Claims under a wrap-up flow through a centralized process that looks nothing like the scattered approach on a traditionally insured project. Instead of each subcontractor reporting to its own carrier and then fighting about who’s responsible, everyone reports to the same administrator and the same insurer.

When an incident happens — a worker injury, property damage, a third-party claim — the affected contractor notifies the wrap-up administrator, who coordinates with the insurer to assess and process the claim. The administrator gathers documentation (accident reports, witness statements, medical records) and ensures compliance with the policy’s reporting requirements. Since all enrolled parties operate under identical terms, there’s no finger-pointing over whose policy should respond. The insurer evaluates the claim against one set of coverage terms, not five competing ones.

On complex projects generating dozens or hundreds of claims over multiple years, insurers often assign dedicated claims teams exclusively to the wrap-up. These teams develop familiarity with the project site, the contractors, and the types of incidents that tend to recur — which means faster resolutions and fewer construction delays caused by unresolved insurance disputes.

The Role of the Wrap-Up Administrator

The administrator is the person (or firm) who makes the entire program actually function. On paper, a wrap-up sounds clean. In practice, it involves enormous administrative work — tracking enrollments for potentially hundreds of subcontractors, auditing payroll, monitoring safety compliance, processing claims, and reconciling insurance credits at project close-out. Most project owners and general contractors don’t have the internal capacity for this, so they hire specialized third-party administrators from the insurance brokerage community.

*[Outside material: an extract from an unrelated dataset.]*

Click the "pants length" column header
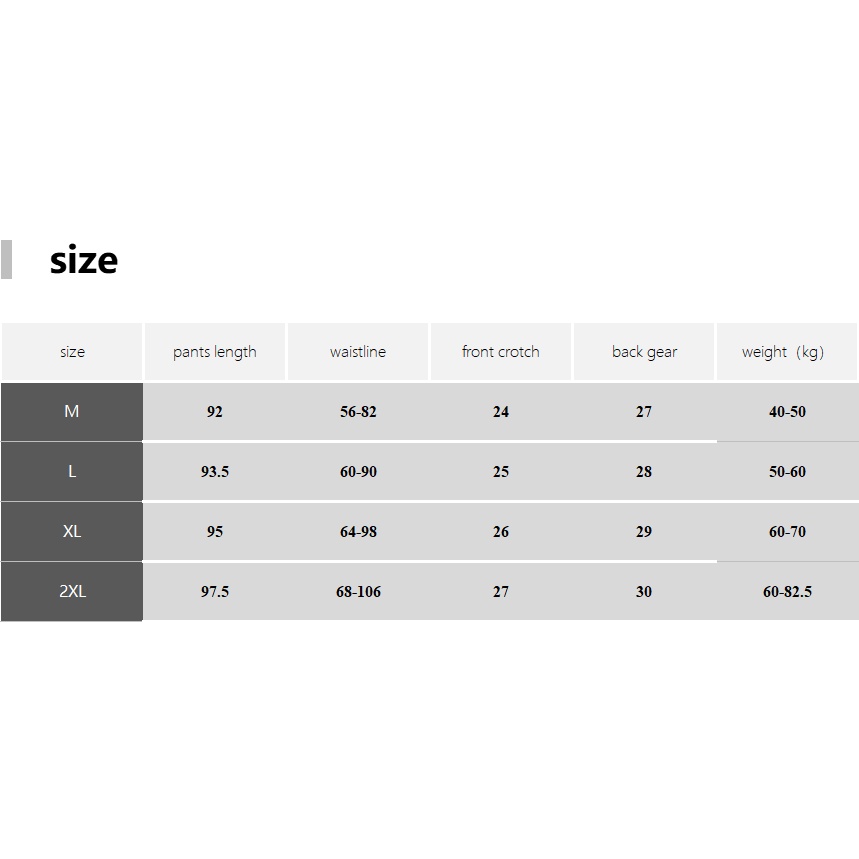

The administrator’s work spans the full project lifecycle. Before bidding even opens, they draft the insurance addendum to the construction contract and advise contractors on how to handle the insurance credit deduction in their bids. During construction, they issue certificates of insurance, collect payroll reports for premium calculation, coordinate claims with the insurer, and track safety metrics. After the project ends, they conduct final payroll audits and reconcile any adjustments to insurance credits — a process that can take months.

Key Legal Documentation

Three documents define how a wrap-up program operates, and every enrolled contractor should understand all three before starting work.

The Wrap-Up Policy

The policy itself is the insurance contract between the sponsor and the insurer. It spells out coverage types, limits, deductibles, exclusions, the duration of coverage (including any completed operations tail), and endorsements that modify standard terms for project-specific risks. Unlike a standard commercial general liability policy, wrap-up policies are heavily customized — two projects from the same insurer can have substantially different terms.

The Enrollment Agreement

Each subcontractor signs an enrollment agreement confirming their participation and acknowledging their obligations. This document covers safety program requirements, claims reporting procedures, the insurance credit deduction from their contract, and any cost-sharing arrangements like per-claim deductibles. It also typically includes a waiver of subrogation, which prevents enrolled parties from suing each other (or their insurers from doing so) for losses covered under the wrap-up. That waiver is what keeps the single-policy structure from devolving into cross-litigation among the very parties it’s supposed to protect.2International Risk Management Institute. Insurance Coverage – Waivers of Subrogation

The Wrap-Up Manual

The wrap-up manual is the operational handbook for the program. It details exactly which coverages the program provides, how to report a claim, enrollment procedures and deadlines, safety program requirements, and the information contractors need for their own insurance audits. Every subcontractor should receive and review this manual during enrollment — it’s the reference document that answers most day-to-day questions about how the program works.